____ Supplied records
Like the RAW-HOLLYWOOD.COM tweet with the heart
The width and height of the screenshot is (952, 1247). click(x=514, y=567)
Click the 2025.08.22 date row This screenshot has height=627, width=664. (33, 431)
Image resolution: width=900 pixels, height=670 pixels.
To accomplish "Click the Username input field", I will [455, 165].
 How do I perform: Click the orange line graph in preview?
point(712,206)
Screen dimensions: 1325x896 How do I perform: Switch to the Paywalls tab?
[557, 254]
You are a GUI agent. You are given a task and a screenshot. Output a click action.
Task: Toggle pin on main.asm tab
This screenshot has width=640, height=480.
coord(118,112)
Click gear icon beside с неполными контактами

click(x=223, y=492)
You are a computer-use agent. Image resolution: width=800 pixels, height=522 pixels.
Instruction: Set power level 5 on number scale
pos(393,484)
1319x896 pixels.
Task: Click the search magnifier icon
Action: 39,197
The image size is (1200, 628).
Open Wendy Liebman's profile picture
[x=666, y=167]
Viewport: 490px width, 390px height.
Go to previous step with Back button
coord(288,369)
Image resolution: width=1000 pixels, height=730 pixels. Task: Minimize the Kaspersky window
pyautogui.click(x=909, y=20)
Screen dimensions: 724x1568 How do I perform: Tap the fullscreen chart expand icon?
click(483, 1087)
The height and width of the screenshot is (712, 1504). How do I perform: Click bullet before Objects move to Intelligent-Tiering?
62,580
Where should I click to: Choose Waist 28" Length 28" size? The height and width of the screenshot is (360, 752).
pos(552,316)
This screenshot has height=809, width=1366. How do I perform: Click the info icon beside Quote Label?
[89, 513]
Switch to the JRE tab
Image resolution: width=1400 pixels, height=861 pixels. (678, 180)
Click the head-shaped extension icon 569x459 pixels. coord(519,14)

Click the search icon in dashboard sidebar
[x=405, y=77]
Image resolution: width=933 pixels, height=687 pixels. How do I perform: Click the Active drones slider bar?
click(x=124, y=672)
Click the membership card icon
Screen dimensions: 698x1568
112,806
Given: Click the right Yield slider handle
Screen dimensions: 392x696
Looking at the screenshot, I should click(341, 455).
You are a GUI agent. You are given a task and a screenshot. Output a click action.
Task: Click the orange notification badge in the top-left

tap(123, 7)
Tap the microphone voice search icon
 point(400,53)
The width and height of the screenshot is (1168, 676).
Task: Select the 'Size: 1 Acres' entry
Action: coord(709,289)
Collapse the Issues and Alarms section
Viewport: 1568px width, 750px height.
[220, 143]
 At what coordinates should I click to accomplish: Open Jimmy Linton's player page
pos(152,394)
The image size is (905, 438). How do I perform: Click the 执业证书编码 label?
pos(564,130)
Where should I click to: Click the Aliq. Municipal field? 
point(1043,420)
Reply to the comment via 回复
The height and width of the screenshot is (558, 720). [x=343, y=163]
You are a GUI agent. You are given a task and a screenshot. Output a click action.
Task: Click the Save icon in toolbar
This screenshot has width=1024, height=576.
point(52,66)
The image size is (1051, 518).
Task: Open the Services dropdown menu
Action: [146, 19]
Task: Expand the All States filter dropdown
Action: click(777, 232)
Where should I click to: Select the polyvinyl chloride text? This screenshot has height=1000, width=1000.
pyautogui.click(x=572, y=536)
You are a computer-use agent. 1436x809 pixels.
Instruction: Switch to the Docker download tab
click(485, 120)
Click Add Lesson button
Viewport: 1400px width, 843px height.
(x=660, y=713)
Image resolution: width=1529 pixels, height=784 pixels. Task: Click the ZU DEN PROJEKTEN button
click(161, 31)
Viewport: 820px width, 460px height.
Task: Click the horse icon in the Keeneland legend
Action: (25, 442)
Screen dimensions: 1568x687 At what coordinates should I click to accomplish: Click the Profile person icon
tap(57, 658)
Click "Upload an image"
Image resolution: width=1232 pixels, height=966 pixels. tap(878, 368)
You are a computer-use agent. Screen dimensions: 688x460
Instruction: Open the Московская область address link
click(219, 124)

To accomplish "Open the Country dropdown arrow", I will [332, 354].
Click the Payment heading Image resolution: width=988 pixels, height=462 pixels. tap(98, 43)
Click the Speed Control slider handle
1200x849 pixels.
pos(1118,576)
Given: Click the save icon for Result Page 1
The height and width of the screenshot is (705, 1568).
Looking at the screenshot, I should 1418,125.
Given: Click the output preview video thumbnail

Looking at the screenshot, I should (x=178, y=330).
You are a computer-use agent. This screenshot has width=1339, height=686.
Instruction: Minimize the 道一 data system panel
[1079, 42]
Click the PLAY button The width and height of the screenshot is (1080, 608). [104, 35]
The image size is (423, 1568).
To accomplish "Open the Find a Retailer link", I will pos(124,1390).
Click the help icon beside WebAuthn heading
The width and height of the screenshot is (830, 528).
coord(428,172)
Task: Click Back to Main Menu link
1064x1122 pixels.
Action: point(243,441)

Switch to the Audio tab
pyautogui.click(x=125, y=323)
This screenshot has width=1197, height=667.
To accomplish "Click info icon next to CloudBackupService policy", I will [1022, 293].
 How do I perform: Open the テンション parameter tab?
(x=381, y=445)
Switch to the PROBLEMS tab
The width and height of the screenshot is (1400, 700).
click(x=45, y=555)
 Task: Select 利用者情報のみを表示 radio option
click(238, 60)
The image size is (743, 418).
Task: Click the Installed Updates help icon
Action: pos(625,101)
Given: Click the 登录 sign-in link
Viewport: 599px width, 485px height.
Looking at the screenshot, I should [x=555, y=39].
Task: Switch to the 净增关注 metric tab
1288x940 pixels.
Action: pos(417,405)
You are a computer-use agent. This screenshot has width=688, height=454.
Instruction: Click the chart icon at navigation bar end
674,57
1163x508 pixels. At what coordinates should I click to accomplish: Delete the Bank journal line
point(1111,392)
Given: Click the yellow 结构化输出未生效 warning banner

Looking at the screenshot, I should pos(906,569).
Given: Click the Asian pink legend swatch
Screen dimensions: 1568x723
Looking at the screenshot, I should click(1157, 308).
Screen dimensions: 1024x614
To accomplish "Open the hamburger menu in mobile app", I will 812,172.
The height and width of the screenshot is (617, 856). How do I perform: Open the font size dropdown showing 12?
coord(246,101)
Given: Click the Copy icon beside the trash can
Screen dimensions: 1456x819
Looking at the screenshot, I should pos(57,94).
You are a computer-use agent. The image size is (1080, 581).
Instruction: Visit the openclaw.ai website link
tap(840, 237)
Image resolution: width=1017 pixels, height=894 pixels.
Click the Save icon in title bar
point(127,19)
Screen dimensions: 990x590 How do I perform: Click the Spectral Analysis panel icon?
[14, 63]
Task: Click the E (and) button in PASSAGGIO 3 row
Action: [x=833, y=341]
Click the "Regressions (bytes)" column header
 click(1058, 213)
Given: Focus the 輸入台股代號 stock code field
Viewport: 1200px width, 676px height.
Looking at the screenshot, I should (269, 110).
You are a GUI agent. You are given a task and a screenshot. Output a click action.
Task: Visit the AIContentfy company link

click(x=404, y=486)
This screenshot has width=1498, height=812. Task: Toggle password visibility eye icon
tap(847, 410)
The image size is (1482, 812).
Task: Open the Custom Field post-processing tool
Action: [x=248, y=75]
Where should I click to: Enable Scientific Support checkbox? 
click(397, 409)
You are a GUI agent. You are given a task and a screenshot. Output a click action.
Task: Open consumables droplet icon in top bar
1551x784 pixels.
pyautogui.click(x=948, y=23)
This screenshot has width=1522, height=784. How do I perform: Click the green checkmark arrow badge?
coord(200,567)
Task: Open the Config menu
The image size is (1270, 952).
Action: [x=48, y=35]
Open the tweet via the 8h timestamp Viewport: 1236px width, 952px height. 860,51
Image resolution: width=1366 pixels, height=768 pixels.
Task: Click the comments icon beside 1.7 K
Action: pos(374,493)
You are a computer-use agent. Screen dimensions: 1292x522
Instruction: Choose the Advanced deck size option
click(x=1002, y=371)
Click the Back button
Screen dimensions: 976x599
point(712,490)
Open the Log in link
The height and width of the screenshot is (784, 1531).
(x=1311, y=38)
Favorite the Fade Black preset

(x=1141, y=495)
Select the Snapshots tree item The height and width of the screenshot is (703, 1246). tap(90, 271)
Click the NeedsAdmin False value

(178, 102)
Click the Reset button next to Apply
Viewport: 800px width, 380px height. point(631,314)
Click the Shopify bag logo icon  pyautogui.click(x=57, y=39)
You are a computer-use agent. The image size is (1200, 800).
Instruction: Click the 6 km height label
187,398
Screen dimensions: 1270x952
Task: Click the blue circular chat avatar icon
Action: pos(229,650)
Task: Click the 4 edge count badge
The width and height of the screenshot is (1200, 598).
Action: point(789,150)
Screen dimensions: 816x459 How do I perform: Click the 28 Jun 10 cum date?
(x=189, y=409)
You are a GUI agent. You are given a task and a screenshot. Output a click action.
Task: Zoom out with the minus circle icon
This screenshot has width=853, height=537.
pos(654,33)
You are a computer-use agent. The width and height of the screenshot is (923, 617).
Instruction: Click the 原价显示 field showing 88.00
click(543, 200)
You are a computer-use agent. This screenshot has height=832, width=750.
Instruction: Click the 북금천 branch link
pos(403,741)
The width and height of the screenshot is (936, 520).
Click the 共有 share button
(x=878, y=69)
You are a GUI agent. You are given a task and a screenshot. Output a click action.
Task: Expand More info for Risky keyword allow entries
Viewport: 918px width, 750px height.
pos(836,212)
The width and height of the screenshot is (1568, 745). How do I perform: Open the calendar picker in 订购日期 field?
________
- [What you need to do] The expected answer is every line in the data above that carries the string "computer".

- [Output for this task]
You are a computer-use agent. Image resolution: width=800 pixels, height=522 pixels.
You are a computer-use agent. 1436x809 pixels.
You are a computer-use agent. Screen dimensions: 688x460
You are a computer-use agent. This screenshot has width=1339, height=686.
You are a computer-use agent. This screenshot has width=688, height=454.
You are a computer-use agent. The image size is (1080, 581).
You are a computer-use agent. Screen dimensions: 1292x522
You are a computer-use agent. The image size is (1200, 800).
You are a computer-use agent. The width and height of the screenshot is (923, 617).
You are a computer-use agent. This screenshot has height=832, width=750.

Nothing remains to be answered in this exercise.